Great Sex for Moms
Great Sex for Moms is an excellent guide for mothers with low or diminished libido who are interested in reconnecting with their partners and their sexual selves. Written by Dr. Valerie Davis Raskin, a practicing psychiatrist and clinical associate professor of psychiatry at the University of Chicago, Great Sex for Moms sets out to prove that you can have a great sex life and raise children too.
The book is divided into two main parts: The Diagnosis in which she lays out "The Four Obstacles to Great Sex for Moms" in an effort to pinpoint the nature of sexual difficulty and/or low desire, and The Prescription, in which she includes ten steps for improving sexual connection and nurturing passion.
In The Diagnosis Dr. Raskin urges readers to face reality head on and reflect on their present circumstances with their partner. Often, sexual difficulties are not physical in nature and point to a deeper issue in the relationship. To make matters more complicated, for many parents energy is sparse and finding the time or the desire for sex can be challenging. While for some the present situation may seem bleak or even unchangeable, this portion of the book is very hopeful and offers guidance on how to move forward, affirming that things can change for the better with intention and receptivity.
Dr. Raskin divides The Prescription into three phases in which she debuts her 10 steps.
"Phase One: Establish a Foundation of Values" encourages readers to establish values about sexuality and to question assumptions about sex and their children’s needs. You’ll learn about how to incorporate sexual pleasure into self-care, how to create and maintain energy, and tips for combating your inner-perfectionist.
"Phase Two: Unlock Your Sexual Potential" provides excellent strategies for improving communication inside and outside of the bedroom, and actively thinking about sex. Dr. Raskin also discusses removing orgasm as a goal and increasing sensual and mindful touch with your partner. You’ll find many nice exercises that you can do individually or with a partner.

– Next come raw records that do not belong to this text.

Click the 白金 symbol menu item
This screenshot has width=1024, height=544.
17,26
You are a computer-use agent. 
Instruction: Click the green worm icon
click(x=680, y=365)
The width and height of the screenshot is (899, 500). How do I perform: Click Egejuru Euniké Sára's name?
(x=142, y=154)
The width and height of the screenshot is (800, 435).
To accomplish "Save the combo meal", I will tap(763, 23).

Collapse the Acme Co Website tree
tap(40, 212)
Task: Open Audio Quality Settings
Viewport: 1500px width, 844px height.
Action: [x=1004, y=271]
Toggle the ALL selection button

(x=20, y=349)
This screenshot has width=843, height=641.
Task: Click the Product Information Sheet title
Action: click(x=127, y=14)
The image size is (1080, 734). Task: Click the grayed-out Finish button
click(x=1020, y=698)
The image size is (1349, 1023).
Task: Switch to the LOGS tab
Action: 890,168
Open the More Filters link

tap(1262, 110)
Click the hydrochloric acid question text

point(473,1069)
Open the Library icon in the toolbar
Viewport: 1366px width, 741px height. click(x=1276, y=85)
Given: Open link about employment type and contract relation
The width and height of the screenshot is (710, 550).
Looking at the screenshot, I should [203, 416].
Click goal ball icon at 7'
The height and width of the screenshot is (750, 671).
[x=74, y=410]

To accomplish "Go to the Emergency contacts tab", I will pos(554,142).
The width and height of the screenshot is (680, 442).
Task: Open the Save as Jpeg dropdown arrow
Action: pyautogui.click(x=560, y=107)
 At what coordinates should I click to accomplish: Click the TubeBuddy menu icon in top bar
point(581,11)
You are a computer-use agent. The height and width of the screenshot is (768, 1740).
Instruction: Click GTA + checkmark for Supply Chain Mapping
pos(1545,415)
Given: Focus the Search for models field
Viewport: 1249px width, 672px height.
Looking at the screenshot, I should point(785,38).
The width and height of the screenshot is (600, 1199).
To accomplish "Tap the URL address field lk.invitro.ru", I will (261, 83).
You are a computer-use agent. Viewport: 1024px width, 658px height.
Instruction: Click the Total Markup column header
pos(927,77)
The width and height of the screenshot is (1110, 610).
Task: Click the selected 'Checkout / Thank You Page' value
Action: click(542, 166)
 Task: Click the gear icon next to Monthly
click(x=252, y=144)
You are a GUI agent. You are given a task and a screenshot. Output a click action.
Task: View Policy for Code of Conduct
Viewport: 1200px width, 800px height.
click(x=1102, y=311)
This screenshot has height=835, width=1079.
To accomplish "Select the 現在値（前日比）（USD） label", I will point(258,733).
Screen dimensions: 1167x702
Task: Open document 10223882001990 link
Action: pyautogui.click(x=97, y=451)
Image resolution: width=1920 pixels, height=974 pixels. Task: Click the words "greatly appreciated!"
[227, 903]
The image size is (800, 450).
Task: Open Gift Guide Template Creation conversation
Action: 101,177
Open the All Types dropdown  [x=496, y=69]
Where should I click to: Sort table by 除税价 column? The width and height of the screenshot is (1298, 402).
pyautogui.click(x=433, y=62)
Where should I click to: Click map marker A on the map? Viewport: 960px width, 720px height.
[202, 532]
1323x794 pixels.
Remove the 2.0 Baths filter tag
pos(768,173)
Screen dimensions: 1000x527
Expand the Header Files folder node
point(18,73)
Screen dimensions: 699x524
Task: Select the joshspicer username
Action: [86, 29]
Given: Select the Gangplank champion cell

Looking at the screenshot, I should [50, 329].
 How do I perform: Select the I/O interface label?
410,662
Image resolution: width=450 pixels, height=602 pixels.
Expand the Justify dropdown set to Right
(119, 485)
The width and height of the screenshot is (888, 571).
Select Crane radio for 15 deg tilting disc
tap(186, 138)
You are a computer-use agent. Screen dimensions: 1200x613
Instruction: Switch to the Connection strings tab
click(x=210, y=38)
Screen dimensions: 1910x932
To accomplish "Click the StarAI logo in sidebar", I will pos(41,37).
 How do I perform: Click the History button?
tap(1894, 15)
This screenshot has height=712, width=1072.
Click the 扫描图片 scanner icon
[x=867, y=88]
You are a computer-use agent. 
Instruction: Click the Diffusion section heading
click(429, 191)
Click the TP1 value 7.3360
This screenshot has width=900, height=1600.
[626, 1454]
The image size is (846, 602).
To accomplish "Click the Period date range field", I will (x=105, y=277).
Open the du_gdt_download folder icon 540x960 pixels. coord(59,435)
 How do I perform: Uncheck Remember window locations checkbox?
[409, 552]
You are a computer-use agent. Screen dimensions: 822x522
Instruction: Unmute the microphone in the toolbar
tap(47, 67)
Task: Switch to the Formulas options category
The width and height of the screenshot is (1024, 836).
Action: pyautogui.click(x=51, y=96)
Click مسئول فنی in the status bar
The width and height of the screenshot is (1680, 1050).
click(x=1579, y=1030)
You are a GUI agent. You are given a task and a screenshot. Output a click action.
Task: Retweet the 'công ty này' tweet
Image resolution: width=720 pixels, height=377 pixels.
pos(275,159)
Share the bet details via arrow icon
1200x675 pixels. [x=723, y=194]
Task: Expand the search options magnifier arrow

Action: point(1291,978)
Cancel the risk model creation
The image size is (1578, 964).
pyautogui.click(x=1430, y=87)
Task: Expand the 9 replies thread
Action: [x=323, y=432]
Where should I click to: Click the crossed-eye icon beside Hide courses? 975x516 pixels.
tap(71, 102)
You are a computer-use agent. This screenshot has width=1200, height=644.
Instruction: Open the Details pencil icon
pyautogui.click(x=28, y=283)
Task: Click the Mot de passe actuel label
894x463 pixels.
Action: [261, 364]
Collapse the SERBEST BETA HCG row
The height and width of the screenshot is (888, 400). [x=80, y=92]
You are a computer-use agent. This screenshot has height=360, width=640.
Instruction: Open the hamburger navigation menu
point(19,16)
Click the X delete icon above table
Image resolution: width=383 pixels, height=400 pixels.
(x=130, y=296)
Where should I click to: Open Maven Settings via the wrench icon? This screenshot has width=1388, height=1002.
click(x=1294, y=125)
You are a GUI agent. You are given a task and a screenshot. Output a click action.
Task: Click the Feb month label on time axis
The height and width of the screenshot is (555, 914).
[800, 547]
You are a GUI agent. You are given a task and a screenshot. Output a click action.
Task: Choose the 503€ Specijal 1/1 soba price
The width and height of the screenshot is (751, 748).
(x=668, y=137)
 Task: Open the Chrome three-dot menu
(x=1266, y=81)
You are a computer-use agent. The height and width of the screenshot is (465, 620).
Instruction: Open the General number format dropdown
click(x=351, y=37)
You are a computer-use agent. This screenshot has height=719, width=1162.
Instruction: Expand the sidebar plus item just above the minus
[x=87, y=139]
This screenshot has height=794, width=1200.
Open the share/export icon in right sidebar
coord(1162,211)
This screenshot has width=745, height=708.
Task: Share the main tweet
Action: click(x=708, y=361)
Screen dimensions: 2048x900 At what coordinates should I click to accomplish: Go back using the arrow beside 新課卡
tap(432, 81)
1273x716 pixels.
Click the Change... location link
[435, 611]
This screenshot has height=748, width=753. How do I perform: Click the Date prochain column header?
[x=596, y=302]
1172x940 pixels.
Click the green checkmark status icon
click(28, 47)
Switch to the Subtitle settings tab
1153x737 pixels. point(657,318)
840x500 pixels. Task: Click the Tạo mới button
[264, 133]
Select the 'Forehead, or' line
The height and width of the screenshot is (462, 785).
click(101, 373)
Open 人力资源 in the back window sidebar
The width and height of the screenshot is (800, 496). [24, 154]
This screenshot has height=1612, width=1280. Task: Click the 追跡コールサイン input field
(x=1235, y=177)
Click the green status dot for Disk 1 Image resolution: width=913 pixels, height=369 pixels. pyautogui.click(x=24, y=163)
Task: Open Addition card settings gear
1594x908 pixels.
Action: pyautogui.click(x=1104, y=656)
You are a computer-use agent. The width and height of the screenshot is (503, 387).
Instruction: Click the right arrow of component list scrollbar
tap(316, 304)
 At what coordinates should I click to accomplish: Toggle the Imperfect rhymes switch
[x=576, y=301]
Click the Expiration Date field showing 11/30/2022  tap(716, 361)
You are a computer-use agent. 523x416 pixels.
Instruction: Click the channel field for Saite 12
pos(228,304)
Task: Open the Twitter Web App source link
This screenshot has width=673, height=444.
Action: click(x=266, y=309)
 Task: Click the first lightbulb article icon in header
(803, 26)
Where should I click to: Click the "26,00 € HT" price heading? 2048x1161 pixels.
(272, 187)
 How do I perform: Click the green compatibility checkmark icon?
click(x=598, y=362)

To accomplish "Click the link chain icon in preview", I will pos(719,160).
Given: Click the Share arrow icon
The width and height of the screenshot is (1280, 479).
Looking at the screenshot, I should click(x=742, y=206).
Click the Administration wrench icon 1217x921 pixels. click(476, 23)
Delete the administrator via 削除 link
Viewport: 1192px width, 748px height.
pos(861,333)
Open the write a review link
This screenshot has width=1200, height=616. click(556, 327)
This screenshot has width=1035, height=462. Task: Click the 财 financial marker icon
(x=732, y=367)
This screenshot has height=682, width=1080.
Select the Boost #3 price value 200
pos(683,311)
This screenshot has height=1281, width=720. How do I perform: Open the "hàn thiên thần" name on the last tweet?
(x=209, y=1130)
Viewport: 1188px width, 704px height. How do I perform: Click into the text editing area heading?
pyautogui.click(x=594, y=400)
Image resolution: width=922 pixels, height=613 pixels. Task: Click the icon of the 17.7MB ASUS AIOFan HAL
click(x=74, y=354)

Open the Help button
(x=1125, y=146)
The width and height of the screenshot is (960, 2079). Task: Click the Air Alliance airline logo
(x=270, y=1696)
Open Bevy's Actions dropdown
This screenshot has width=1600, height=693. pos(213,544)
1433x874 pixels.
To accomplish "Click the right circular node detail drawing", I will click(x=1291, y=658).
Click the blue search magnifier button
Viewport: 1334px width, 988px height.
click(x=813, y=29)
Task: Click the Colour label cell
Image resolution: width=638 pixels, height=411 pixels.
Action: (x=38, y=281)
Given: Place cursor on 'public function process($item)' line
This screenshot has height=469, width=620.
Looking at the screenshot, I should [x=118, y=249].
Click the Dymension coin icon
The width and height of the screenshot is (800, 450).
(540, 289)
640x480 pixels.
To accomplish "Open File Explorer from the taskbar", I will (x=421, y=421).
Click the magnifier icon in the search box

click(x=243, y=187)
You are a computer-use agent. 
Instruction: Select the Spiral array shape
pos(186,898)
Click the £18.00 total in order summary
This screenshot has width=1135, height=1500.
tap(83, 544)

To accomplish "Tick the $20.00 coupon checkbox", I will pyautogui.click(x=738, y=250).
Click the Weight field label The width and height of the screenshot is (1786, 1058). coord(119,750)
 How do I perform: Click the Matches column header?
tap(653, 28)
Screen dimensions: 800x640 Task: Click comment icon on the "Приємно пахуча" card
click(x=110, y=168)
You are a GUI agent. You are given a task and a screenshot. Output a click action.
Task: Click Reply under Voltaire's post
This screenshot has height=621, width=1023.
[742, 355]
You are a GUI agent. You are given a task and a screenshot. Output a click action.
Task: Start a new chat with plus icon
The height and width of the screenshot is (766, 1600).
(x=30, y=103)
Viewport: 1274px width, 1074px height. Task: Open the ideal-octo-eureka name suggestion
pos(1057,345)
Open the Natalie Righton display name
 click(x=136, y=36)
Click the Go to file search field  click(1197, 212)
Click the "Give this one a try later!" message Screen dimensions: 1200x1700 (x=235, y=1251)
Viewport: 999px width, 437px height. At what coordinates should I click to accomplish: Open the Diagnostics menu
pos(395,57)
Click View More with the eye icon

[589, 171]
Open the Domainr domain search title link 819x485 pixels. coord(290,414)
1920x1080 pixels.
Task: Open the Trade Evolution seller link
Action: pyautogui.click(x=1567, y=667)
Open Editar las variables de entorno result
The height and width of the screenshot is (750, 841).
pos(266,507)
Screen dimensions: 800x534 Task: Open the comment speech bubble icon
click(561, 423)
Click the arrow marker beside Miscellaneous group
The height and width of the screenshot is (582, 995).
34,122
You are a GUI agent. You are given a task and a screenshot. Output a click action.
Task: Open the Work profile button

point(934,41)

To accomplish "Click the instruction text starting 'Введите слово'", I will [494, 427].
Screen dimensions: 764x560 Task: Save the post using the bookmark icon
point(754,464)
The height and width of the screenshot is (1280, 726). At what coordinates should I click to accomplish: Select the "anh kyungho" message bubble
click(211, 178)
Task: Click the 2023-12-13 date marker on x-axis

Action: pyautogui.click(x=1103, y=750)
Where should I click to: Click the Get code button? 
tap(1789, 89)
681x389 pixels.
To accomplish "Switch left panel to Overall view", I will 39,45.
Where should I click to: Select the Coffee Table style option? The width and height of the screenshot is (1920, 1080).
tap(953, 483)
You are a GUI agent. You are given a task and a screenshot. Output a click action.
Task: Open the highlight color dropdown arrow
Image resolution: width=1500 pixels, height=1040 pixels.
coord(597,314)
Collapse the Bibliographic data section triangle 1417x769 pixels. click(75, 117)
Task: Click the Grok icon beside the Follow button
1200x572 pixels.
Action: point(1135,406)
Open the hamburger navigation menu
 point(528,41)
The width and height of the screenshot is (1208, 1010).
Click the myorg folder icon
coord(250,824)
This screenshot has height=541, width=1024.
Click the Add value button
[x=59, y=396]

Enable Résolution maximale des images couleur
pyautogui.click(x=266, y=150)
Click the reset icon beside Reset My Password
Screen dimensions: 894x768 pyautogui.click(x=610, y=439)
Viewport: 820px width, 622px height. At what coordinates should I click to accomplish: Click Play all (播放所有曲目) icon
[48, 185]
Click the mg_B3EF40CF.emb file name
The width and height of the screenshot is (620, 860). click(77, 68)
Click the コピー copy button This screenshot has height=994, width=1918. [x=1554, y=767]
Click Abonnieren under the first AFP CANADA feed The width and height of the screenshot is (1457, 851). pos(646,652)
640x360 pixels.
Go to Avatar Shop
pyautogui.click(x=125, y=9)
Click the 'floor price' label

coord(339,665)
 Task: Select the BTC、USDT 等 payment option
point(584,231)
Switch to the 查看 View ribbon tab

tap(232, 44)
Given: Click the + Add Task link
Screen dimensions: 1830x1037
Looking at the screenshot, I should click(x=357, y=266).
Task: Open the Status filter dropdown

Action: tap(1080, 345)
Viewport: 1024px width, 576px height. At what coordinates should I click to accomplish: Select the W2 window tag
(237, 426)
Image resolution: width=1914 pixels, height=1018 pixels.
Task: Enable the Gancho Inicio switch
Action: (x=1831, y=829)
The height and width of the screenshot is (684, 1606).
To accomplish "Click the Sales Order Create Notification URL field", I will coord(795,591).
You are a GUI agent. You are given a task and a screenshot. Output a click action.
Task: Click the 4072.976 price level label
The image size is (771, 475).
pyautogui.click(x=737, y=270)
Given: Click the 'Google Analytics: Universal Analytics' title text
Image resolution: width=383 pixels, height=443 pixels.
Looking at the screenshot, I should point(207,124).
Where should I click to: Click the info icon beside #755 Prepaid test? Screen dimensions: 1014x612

"Phase Three: Accept the Wisdom of Others" discusses how to incorporate erotic DVDs, toys, erotica, as well as how to experiment with fantasy. The last chapter in this section explores underlying physical conditions that may affect blood flow, nerve health, and general state of mind, which naturally affect libido. You’ll learn about medications that affect libido and alternatives or comedications to try, and how talk therapy can be helpful for individuals and couples.
Dr. Raskin concludes with an Appendix with sections on "Sexual Advice for Dads" as well as "Sexual Dysfunction". You’ll also find resources for further learning.
While you can pick up the book and start reading at any point, it is useful to read the chapters sequentially to learn more about building a strong foundation for a good sex life.
Dr. Raskin writes for a female reader, and while she encourages readers to substitute with whatever pronouns and descriptors apply to them, she does assume that her audience is primarily heterosexual and married.
For some it may feel clinical or too prescriptive, but on the other hand, her background as a psychiatrist brings many excellent suggestions for communication that you really do not see in all books. It's also not limited to the challenges of maintaining sexual intimacy with the arrival of a new baby; this book would be a nice choice for parents with children of any age. Because the book doesn’t focus overly much on the ins and outs of parenting, the book would also be useful for couples experiencing low libido (and wanting to change it).
If you’re looking for a book with a more conservative tone with a lot of emphasis on improving communication as well as your sexual connection, this book may be a nice choice for you. If you would prefer a more lighthearted guide with more emphasis on "sex after baby," Love in the Time of Colic may be a nice choice for you.
238 pages. Author: Valerie Davis Raskin, MD. 2002.